Since we know the expressions for $$y_1$$ and $$y_2$$ in terms of $$x$$ from the first two conditions, we can substitute these expressions into the third condition, $$y_1 y_2 = 10$$.
By replacing $$y_1$$ with $$(2x + 3)$$ and $$y_2$$ with $$(x + 2)$$, the equation becomes:
$$(2x + 3)(x + 2) = 10$$

**step3** Expanding the product of the expressions

To simplify the equation, we need to multiply the two binomial expressions on the left side. We do this by multiplying each term in the first parenthesis by each term in the second parenthesis:
First, multiply $$2x$$ by $$x$$ and then by $$2$$:
$$2x \times x = 2x^2$$
$$2x \times 2 = 4x$$
Next, multiply $$3$$ by $$x$$ and then by $$2$$:
$$3 \times x = 3x$$
$$3 \times 2 = 6$$
Now, combine these results:
$$2x^2 + 4x + 3x + 6 = 10$$
Combine the terms that contain $$x$$:
$$2x^2 + (4x + 3x) + 6 = 10$$
$$2x^2 + 7x + 6 = 10$$

**step4** Rearranging the equation to standard form

To solve this type of equation, it is useful to have one side equal to zero. We can achieve this by subtracting 10 from both sides of the equation:
$$2x^2 + 7x + 6 - 10 = 10 - 10$$
$$2x^2 + 7x - 4 = 0$$
This form of the equation is known as a quadratic equation.

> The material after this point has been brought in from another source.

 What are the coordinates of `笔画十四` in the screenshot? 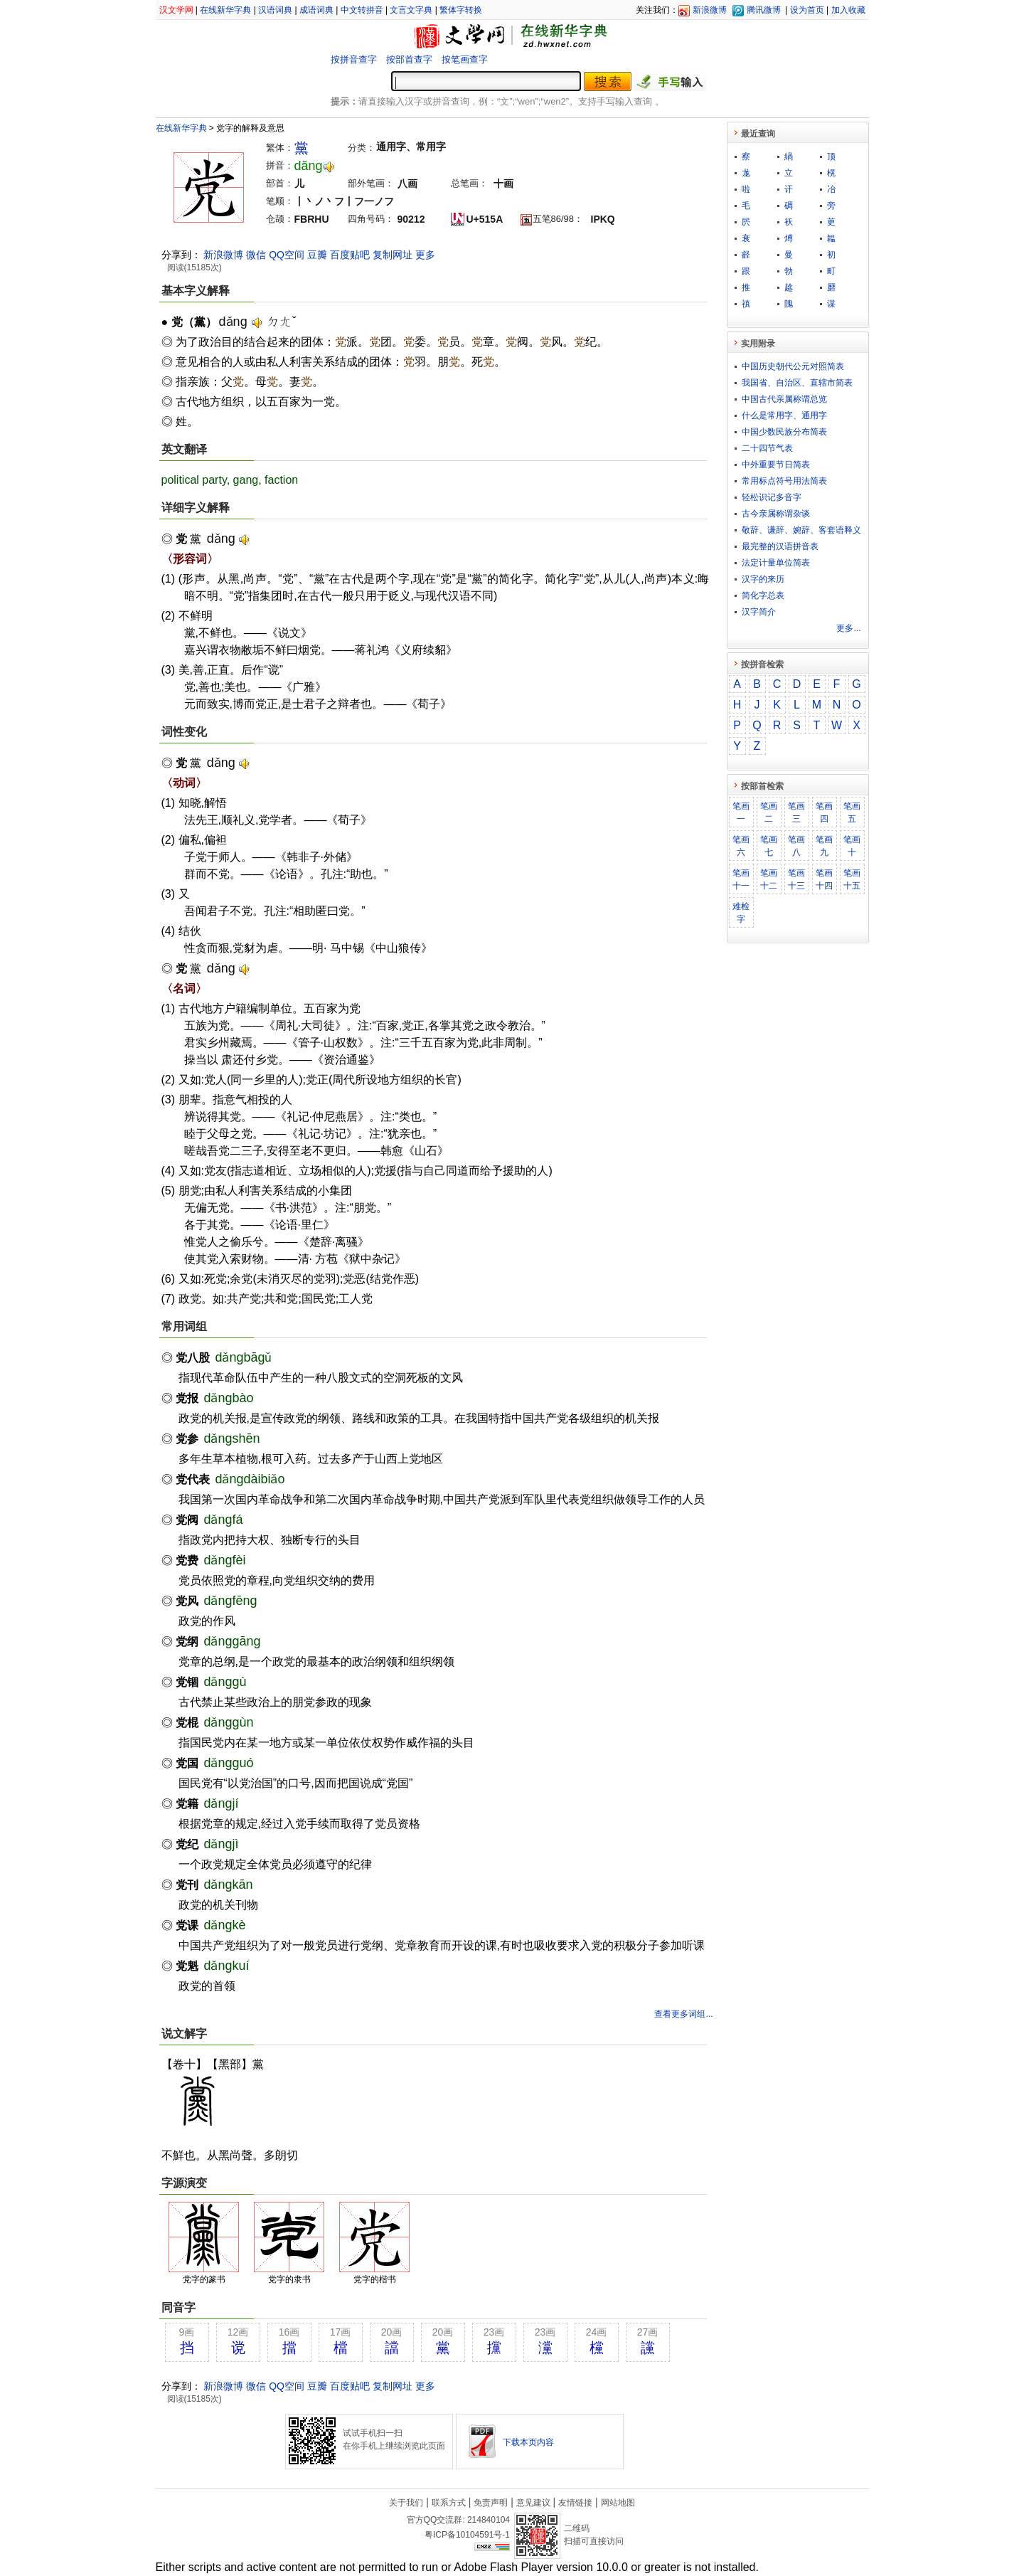 It's located at (824, 879).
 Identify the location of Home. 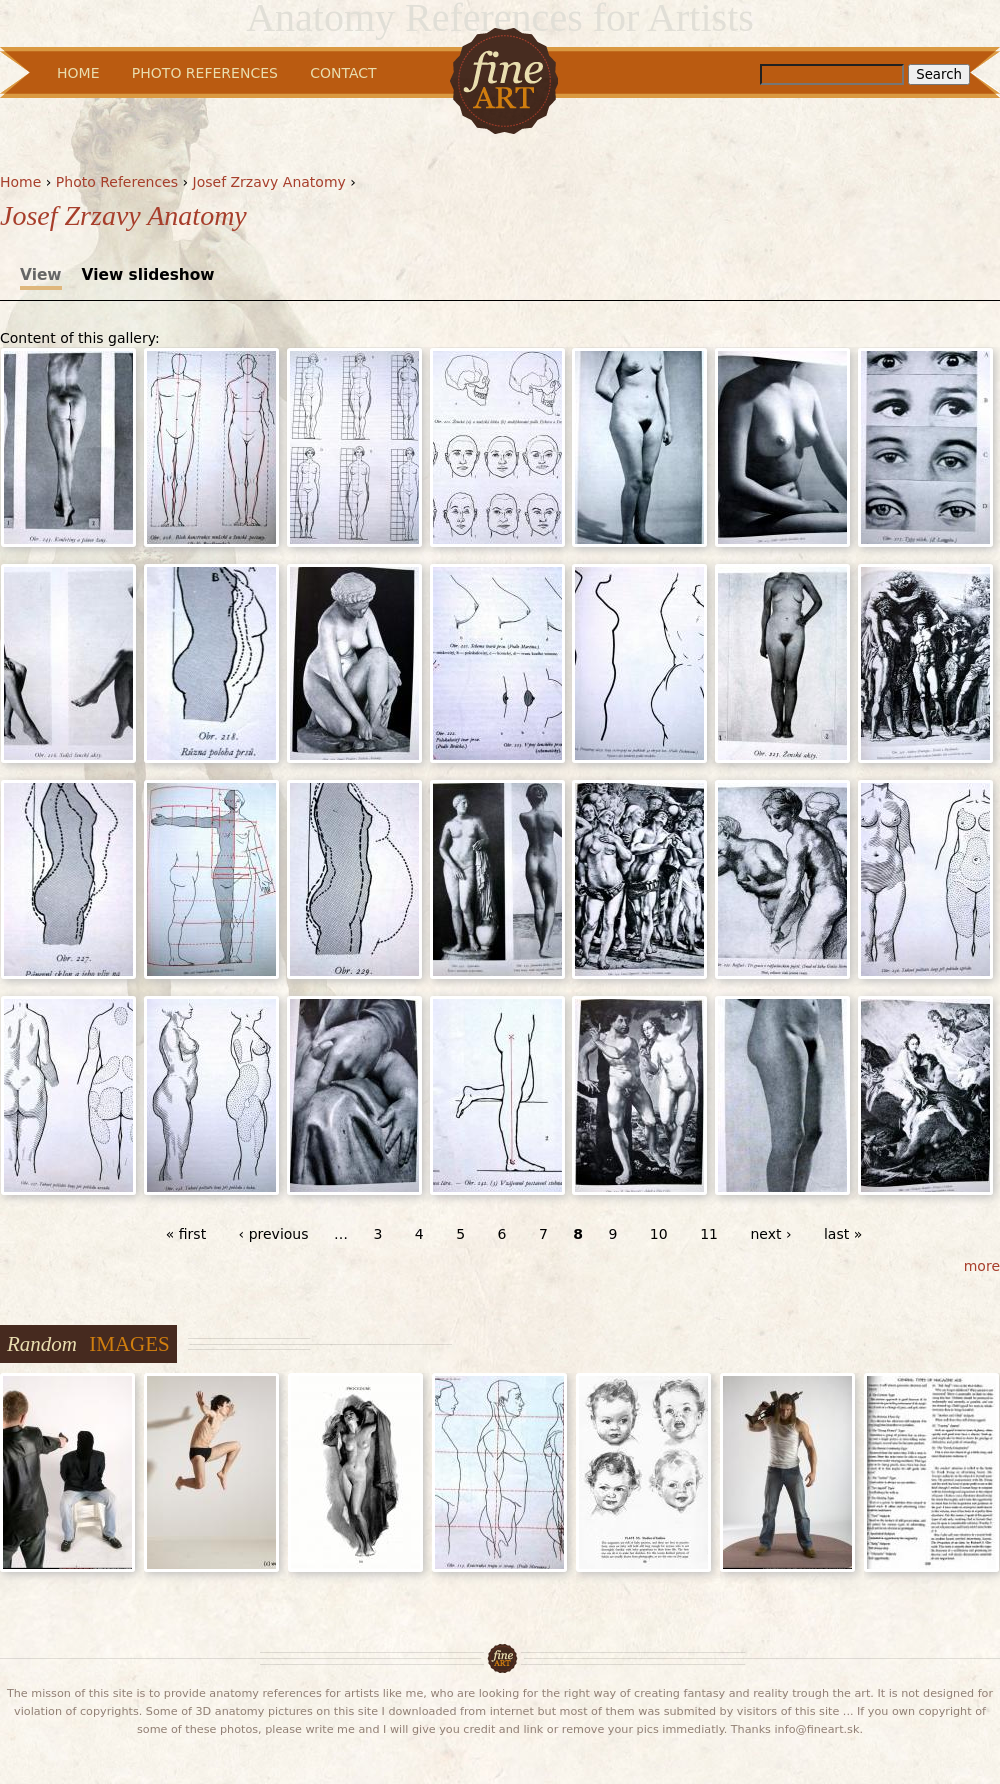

**step5** Factoring the quadratic equation

To find the values of $$x$$, we can factor the quadratic expression $$2x^2 + 7x - 4$$. We look for two numbers that, when multiplied, give $$(2 \times -4 = -8)$$ and when added, give the middle coefficient (7). The numbers that fit these criteria are 8 and -1.
We use these numbers to rewrite the middle term, $$7x$$:
$$2x^2 + 8x - x - 4 = 0$$
Now, we group the terms and factor out common factors from each group:
Group 1: $$(2x^2 + 8x)$$ - Factor out $$2x$$: $$2x(x + 4)$$
Group 2: $$(-x - 4)$$ - Factor out $$-1$$: $$-1(x + 4)$$
So, the equation becomes:
$$2x(x + 4) - 1(x + 4) = 0$$
Notice that $$(x + 4)$$ is a common factor in both terms. We can factor it out:
$$(x + 4)(2x - 1) = 0$$

**step6** Determining the values of x

For the product of two factors to be zero, at least one of the factors must be zero. This gives us two possibilities:
Case 1: The first factor is zero.
$$x + 4 = 0$$
To solve for $$x$$, subtract 4 from both sides:
$$x = -4$$
Case 2: The second factor is zero.
$$2x - 1 = 0$$
To solve for $$x$$, first add 1 to both sides:
$$2x = 1$$
Then, divide by 2:
$$x = \frac{1}{2}$$
Therefore, the values of $$x$$ that satisfy the given conditions are $$x = -4$$ and $$x = \frac{1}{2}$$.